DATA FOR ANALYSIS Block Start

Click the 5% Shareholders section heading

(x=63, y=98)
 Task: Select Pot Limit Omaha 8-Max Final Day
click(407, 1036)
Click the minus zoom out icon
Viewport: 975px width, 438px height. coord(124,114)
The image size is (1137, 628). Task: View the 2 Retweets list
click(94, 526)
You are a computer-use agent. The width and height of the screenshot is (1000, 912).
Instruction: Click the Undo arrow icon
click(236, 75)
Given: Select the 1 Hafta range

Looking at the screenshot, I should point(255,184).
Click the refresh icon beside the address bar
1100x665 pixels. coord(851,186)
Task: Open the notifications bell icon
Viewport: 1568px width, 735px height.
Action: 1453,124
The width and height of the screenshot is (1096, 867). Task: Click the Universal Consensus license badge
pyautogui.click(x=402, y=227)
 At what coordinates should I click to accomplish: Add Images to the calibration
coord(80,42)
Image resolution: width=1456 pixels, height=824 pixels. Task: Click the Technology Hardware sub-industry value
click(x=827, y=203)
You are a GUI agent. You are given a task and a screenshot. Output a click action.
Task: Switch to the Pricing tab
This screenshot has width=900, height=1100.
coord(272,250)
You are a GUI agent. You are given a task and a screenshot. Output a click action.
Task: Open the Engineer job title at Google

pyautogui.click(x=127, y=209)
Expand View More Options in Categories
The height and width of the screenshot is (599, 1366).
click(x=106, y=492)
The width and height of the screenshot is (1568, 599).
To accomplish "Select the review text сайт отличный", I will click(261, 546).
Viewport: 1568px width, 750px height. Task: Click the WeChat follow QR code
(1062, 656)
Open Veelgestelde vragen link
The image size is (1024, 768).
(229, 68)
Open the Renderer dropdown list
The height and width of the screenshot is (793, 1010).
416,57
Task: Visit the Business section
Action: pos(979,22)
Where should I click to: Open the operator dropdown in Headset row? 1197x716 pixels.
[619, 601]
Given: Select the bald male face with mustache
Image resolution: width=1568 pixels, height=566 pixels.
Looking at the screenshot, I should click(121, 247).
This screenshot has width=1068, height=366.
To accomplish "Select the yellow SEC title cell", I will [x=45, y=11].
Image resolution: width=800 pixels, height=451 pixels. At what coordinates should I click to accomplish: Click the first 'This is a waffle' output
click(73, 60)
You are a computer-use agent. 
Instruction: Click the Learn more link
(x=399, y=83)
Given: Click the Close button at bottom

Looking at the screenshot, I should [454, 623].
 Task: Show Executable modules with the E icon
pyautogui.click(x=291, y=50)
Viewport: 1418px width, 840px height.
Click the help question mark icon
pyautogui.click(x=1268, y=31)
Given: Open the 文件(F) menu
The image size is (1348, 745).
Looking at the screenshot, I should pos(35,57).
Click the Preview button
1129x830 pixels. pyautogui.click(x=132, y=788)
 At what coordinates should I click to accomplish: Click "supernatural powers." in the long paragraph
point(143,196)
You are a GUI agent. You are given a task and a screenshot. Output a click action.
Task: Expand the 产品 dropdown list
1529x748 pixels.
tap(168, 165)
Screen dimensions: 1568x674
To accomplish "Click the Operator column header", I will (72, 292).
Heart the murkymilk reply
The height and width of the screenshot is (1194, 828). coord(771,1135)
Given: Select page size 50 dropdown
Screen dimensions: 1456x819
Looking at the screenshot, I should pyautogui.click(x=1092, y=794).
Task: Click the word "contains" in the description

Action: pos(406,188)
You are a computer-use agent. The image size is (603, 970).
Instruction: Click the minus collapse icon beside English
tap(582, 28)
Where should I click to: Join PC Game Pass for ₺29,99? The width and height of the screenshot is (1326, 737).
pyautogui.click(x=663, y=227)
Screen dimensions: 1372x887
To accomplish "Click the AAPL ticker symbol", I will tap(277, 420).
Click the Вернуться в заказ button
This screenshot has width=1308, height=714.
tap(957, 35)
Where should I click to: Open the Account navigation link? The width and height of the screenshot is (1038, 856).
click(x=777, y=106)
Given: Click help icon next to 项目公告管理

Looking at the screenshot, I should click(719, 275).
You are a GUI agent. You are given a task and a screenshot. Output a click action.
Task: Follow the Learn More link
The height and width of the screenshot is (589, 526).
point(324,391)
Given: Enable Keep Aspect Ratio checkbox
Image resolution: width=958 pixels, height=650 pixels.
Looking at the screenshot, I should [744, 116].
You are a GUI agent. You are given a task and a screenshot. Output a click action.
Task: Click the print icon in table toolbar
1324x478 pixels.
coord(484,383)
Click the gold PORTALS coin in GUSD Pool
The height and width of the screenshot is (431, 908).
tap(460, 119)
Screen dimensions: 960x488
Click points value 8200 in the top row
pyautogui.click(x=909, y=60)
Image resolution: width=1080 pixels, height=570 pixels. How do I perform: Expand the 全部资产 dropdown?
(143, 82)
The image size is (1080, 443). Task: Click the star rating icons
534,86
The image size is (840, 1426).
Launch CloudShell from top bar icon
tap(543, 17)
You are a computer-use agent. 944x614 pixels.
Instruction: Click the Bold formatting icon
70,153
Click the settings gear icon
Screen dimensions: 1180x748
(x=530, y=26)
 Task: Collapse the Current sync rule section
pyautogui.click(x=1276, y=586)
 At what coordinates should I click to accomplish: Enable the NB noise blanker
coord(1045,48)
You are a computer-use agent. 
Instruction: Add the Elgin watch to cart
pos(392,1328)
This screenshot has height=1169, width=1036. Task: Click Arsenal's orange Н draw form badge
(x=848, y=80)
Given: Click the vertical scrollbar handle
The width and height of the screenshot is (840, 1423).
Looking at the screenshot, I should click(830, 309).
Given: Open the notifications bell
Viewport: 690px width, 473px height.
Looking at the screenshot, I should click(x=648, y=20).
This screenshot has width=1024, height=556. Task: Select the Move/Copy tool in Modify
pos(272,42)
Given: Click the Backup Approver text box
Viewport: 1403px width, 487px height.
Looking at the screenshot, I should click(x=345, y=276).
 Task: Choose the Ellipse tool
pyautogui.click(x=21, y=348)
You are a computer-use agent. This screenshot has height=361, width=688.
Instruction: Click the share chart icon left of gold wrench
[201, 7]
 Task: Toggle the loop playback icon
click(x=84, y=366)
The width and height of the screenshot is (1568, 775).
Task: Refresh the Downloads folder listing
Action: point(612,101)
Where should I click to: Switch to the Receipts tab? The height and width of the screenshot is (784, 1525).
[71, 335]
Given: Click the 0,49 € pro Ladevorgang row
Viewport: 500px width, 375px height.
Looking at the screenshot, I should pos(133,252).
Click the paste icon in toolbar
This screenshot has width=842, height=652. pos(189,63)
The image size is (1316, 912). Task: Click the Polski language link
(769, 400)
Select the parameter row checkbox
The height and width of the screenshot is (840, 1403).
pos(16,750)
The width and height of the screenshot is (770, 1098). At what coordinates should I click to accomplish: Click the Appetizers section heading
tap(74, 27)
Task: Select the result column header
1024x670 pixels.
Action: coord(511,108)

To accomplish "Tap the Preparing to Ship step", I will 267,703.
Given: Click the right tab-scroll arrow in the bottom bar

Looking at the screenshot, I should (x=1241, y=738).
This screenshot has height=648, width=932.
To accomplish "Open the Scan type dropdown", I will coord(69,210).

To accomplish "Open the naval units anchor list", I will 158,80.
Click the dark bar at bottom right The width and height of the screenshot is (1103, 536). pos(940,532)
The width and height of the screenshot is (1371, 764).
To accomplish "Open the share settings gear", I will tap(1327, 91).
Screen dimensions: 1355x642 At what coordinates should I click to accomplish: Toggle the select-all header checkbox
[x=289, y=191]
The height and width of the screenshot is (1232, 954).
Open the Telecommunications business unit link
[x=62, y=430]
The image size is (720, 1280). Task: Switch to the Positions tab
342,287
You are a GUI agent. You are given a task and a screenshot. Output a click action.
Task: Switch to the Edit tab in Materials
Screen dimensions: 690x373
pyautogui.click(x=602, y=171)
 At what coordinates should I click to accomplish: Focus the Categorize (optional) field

DATA FOR ANALYSIS Block End

Search the lines above for the string "column", then show every one that has it.

To accomplish "Click the Operator column header", I will (72, 292).
Task: Select the result column header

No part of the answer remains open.